Currently, strategies based on premium factors are everywhere: from funds or ETFs built on ratios or statistics perfectly specified, trying to exploit specific factor premia, to boutique instruments more or less opaque that following one or more risk premia.
In any case, one of the questions we may pose is what the best way to combine several risk premia is and what interaction can expect. In this post, we are going to examine this question with an example. Concretely, we will evaluate how a strategy, that is guided by only a factor, could be completely disrupted by limiting the universe of stocks by means of a different factor.
Factors
In this post we are going to consider four factors/anomalies: Value, Quality, Momentum, and Low Vol. Each of them are build as an aggregation of several ratios and statistics, to make them more robust and less dependent on a specific statement.
- Value factor considers 9 ratios, among which you can find Price to Book, EV to EBITDA, or Price to Earnings.
- The quality factor takes into consideration mostly profitability ratios like ROE, ROA, or ROIC.
- Momentum and Volatility follow classic implementations with several calculation windows between 6 months and 12 months.
Backtesting of the four factors based on the S&P 500 components in the period 1/1/2000 – 17/4/2020, selecting every week the decile with the highest ranking according to each factor, generate quite different statistics depending on the factor used:
- While Value shows tremendous performance, it suffers dramatic drawdowns and amazing runups, with huge volatility.
- Momentum presents modest performance, with notorious drawdowns.
- Quality and Low Volatility produce prominent performance with moderate drawdowns (mostly Low Volatility) and with poor runups in the case of Low Volatility.

Seen these results, an immediate reaction would be to join several factors to obtain strategies with better properties, keeping the best of each factor and smoothing the worse effect of them.
Cascade Selection
A very straightforward way to combine several factors and analyse the effect between them – apart from the classic techniques of combining scores or techniques of rank aggregation – is by a cascade selection doing consecutive selections based on the factors, limiting step by step the universe.
Let us examine what would happen if, in a Pure Low Vol strategy, that selects the stocks of the S&P 500 with the lowest volatility, we would do a previous selection of 3 deciles (150 stocks) based on the other 3 factors
respectively.
In the boxplot graphs representing the backtests from 1/1/2000 to 17/4/2020 in different days of portfolio revision, you can see how the behaviour of LowVol changes tremendously with each previous selection, taking each backtest some of the characteristics of the first factor selected rather than the one of the second and final selections (LowVol).
As you can imagine, the more stocks selected in the first “cascade”, the softer bias to this factor we get.

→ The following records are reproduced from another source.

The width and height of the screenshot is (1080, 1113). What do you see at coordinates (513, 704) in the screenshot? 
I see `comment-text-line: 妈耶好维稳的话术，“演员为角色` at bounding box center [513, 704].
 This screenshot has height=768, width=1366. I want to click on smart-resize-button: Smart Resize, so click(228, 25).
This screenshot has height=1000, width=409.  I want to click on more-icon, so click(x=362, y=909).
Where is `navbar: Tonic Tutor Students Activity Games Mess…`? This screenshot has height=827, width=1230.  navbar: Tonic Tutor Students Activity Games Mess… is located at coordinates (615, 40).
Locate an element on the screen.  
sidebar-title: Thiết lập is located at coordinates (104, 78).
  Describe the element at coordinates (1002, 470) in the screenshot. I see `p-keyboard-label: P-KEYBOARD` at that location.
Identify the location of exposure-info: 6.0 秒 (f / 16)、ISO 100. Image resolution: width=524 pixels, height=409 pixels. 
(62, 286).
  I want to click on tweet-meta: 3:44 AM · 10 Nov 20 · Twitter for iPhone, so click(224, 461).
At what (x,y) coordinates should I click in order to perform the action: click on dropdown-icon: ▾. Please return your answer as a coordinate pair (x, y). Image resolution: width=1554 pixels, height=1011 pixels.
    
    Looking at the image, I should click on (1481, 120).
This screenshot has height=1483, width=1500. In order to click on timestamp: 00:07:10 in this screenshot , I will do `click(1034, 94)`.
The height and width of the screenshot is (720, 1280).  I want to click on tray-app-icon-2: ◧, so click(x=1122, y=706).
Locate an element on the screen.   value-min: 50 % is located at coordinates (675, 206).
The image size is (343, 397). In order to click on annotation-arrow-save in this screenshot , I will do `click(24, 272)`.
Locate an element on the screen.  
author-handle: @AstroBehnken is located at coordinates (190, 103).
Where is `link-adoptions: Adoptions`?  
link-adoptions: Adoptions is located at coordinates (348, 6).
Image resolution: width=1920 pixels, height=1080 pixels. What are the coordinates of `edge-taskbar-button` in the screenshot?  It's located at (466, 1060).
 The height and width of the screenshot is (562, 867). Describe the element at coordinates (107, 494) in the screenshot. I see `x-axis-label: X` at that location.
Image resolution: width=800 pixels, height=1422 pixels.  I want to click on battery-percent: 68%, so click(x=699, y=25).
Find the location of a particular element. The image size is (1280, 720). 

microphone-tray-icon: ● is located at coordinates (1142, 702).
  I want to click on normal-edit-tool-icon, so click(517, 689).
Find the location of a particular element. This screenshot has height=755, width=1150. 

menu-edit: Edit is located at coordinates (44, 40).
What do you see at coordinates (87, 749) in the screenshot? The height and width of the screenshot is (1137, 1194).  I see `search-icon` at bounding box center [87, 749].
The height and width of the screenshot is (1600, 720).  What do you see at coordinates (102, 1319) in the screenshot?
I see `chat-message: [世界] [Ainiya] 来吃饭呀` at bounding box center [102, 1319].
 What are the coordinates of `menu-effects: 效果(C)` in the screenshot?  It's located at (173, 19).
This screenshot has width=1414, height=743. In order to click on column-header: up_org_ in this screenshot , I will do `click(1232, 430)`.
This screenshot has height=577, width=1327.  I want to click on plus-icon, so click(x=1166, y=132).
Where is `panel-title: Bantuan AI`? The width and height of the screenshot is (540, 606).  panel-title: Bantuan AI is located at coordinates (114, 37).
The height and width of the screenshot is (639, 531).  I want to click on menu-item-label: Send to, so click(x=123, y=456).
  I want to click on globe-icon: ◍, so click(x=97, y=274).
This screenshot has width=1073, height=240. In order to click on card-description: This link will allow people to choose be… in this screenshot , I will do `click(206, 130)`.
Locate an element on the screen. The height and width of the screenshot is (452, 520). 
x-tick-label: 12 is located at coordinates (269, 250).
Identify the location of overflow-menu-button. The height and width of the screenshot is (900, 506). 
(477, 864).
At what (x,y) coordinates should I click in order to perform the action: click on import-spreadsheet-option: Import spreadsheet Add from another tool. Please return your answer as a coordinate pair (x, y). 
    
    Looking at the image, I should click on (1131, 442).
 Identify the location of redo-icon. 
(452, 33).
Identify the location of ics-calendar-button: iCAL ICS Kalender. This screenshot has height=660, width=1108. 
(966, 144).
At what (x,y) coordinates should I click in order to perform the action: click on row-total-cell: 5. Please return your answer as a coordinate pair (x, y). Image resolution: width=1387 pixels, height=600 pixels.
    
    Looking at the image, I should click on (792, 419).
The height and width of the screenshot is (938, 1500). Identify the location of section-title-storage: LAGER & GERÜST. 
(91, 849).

For example, the cascade Value-Low Vol gets closer to the behaviour of the Pure Value, mainly in terms of risk: higher runups, a large increment of volatility, deeper drawdowns, and an increment of annualized return.

Factor Exposure
If you analyse the factor exposure to Low Vol factor and Value factor according to the method described in Factor Exposure: The Turn of The Screw, we can obtain the evolution of the exposures along the period with regards to the S&P 500 index, where the value 0.5 would represent the exposure of the index to a specific factor, and 1 the component of the index with maximum factor.
In the analysis of the pure Low Vol selection, the exposure of the portfolio backtested is near 1 regarding the Low Vol factor, while the Value exposure is close to 0.5 (index exposure) most of the time, but at the beginning.
When we implement a cascade selection based on Value factor previous to the Low Vol Selection, the factor exposure changes enormously, with a clear bias to Value Factor but also with some periods where the exposure to Low Volatility factor is quite high (sure higher than the one of a Pure Value Selection).
Conclusions
Cascade factor selection would allow us to incorporate some nuances to a stand-alone factor selection, correcting some lacks that appear in every factor. It is possible to use several “factor falls”, generating more complex interactions among the factors.
A drawback in this kind of implementations is the need of broad universes, as in each step of the cascade the universe gets smaller. Besides, the order of the factors and number of selected stocks play an important role to be controlled.